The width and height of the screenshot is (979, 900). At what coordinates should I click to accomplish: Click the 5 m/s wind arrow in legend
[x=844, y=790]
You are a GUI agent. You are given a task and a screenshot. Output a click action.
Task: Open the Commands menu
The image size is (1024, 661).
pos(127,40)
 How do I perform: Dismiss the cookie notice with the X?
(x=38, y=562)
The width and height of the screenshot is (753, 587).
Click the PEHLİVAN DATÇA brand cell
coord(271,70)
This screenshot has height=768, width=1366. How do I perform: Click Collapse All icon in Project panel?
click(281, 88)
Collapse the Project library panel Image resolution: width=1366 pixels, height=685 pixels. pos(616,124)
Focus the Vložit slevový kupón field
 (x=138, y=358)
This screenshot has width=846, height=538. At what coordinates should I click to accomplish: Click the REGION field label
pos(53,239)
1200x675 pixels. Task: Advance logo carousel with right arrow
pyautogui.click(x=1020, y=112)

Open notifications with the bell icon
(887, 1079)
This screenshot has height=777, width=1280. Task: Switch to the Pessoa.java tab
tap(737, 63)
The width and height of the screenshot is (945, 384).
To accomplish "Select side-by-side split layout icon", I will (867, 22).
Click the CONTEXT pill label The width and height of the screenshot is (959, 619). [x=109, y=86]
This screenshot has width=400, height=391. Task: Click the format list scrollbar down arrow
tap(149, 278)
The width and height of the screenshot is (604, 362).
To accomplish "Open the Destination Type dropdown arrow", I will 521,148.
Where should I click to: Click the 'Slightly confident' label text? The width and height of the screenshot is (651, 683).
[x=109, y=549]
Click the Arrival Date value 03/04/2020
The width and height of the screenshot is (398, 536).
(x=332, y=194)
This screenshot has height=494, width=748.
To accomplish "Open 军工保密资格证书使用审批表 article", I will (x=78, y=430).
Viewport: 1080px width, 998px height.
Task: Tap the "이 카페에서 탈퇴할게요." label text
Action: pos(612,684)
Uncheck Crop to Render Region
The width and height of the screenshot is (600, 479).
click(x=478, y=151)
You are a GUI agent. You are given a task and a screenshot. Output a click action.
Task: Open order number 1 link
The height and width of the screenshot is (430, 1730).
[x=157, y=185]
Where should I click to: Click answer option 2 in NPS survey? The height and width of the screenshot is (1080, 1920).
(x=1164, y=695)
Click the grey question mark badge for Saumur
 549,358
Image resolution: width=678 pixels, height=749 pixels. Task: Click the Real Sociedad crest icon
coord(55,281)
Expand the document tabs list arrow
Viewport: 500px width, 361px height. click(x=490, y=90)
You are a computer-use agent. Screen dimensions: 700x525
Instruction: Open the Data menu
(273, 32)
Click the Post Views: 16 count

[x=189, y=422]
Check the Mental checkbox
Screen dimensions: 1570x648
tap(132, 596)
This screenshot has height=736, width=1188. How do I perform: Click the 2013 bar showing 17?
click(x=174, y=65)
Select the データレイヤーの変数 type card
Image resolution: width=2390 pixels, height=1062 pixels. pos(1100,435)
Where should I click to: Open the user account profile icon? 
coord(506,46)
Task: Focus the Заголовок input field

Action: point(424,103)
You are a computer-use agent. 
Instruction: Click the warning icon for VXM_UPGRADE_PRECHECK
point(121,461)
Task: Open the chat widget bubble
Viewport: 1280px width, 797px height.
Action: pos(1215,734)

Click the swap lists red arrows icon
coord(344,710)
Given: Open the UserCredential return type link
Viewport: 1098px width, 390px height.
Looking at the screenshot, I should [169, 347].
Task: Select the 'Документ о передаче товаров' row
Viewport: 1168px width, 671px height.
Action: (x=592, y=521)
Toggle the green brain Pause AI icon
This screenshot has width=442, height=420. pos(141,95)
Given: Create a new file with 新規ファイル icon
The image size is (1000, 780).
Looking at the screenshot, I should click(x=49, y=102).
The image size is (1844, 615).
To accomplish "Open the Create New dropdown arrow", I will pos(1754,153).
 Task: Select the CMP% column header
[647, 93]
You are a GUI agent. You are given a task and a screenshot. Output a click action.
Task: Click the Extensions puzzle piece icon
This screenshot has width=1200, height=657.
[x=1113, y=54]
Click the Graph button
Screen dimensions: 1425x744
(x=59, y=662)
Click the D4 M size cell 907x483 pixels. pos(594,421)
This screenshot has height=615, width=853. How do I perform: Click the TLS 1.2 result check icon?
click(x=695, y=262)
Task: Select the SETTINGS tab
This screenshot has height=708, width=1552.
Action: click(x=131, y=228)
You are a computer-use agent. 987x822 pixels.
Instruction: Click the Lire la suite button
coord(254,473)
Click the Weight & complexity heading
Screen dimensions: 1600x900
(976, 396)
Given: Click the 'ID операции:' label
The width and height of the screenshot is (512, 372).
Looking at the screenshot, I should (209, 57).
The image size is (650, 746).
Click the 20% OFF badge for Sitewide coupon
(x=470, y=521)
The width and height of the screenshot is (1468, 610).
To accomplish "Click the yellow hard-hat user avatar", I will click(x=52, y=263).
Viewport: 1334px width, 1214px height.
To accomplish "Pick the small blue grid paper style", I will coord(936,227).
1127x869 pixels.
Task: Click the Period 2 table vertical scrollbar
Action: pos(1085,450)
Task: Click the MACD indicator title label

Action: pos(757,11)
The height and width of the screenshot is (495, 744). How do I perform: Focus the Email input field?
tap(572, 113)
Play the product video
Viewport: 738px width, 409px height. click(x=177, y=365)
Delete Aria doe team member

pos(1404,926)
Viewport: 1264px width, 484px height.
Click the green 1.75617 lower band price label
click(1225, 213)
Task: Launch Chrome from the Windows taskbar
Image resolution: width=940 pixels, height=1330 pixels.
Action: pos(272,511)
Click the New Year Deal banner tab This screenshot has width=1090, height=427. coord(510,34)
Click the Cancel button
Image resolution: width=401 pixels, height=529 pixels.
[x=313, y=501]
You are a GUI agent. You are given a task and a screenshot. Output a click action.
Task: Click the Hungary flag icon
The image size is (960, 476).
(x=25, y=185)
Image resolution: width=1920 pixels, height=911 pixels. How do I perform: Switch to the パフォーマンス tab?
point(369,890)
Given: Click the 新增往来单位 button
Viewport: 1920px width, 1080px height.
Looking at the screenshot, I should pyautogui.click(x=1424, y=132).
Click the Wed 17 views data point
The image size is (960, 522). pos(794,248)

_Aim of the task_
From the data above, reproduce word for word the lines running from the line with "Where should I click to: Click the" to the line with "Uncheck Crop to Render Region", ends included.

_Problem solution_
Where should I click to: Click the 'Slightly confident' label text? The width and height of the screenshot is (651, 683).
[x=109, y=549]
Click the Arrival Date value 03/04/2020
The width and height of the screenshot is (398, 536).
(x=332, y=194)
This screenshot has height=494, width=748.
To accomplish "Open 军工保密资格证书使用审批表 article", I will (x=78, y=430).
Viewport: 1080px width, 998px height.
Task: Tap the "이 카페에서 탈퇴할게요." label text
Action: pos(612,684)
Uncheck Crop to Render Region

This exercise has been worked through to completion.